- [Short task] Pull out every line in the records that contains the word "search" and list those lines.

- [Supplied entries]
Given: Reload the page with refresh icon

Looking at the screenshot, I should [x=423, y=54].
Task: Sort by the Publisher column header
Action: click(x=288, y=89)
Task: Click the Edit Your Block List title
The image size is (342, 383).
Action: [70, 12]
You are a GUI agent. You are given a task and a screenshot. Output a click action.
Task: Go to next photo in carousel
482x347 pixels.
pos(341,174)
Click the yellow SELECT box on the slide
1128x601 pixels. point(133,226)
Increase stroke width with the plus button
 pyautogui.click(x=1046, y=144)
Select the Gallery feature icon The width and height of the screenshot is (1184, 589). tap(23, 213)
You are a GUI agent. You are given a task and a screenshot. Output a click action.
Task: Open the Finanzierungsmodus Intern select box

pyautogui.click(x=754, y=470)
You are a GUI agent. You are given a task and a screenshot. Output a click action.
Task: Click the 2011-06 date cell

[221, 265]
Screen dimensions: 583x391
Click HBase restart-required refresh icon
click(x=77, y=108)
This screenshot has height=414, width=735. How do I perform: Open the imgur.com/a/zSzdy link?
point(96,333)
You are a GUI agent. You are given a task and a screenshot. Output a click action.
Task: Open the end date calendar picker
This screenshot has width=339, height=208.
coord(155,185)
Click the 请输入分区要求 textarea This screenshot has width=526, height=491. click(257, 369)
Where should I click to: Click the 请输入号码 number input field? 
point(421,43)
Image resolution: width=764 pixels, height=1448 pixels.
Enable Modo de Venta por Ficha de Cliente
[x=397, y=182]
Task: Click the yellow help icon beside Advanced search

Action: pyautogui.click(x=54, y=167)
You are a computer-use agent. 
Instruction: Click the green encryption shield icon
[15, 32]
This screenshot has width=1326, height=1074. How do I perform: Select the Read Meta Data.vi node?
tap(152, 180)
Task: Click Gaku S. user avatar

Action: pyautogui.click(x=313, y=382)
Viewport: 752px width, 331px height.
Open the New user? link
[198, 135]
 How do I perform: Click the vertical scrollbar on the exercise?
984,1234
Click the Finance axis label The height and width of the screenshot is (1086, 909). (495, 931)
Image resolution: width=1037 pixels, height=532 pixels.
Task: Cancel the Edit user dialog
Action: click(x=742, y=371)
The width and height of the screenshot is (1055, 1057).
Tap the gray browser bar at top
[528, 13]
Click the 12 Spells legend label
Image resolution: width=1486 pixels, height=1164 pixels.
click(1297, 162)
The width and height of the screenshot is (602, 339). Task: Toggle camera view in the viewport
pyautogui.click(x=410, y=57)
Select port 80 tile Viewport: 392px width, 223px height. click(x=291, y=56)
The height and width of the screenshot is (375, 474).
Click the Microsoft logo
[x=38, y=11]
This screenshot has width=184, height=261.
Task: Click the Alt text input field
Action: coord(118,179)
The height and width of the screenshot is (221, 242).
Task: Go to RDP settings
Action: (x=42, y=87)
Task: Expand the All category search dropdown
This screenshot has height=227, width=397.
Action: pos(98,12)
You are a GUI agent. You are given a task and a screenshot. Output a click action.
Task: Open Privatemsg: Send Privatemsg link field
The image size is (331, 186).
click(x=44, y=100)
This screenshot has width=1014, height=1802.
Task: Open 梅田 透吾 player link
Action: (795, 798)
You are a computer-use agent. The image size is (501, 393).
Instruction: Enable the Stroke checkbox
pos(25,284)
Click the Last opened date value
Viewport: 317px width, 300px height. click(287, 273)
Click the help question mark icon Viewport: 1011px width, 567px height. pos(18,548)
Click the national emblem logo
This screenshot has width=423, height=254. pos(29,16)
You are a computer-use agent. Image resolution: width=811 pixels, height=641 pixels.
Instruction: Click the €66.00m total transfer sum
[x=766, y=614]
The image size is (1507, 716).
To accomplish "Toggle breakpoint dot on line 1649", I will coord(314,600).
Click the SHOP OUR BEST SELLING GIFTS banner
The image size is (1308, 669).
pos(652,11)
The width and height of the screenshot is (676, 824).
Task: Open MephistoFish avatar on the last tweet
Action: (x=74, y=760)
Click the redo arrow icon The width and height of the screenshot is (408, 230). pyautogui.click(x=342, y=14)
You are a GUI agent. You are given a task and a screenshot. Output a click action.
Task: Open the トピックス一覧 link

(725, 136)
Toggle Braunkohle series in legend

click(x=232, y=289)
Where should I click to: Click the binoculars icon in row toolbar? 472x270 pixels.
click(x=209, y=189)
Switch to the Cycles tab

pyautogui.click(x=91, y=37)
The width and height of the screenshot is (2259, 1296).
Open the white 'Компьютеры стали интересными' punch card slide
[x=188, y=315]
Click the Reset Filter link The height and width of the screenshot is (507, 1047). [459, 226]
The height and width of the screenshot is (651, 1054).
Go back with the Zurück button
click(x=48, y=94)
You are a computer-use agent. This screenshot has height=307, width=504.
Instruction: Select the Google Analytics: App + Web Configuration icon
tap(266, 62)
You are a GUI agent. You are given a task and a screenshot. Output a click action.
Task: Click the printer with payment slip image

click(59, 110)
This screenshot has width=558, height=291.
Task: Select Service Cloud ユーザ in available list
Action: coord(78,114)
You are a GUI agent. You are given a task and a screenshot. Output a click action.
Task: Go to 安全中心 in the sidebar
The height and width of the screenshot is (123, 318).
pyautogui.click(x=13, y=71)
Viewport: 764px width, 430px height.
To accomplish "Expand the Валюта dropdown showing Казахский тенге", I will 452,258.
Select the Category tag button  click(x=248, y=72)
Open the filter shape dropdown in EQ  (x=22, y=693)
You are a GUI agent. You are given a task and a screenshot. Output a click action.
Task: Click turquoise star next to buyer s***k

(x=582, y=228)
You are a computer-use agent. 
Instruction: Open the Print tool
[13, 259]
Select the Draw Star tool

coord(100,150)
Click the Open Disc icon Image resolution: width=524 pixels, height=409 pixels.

- [Solution to this task]
Task: Click the yellow help icon beside Advanced search
Task: Expand the All category search dropdown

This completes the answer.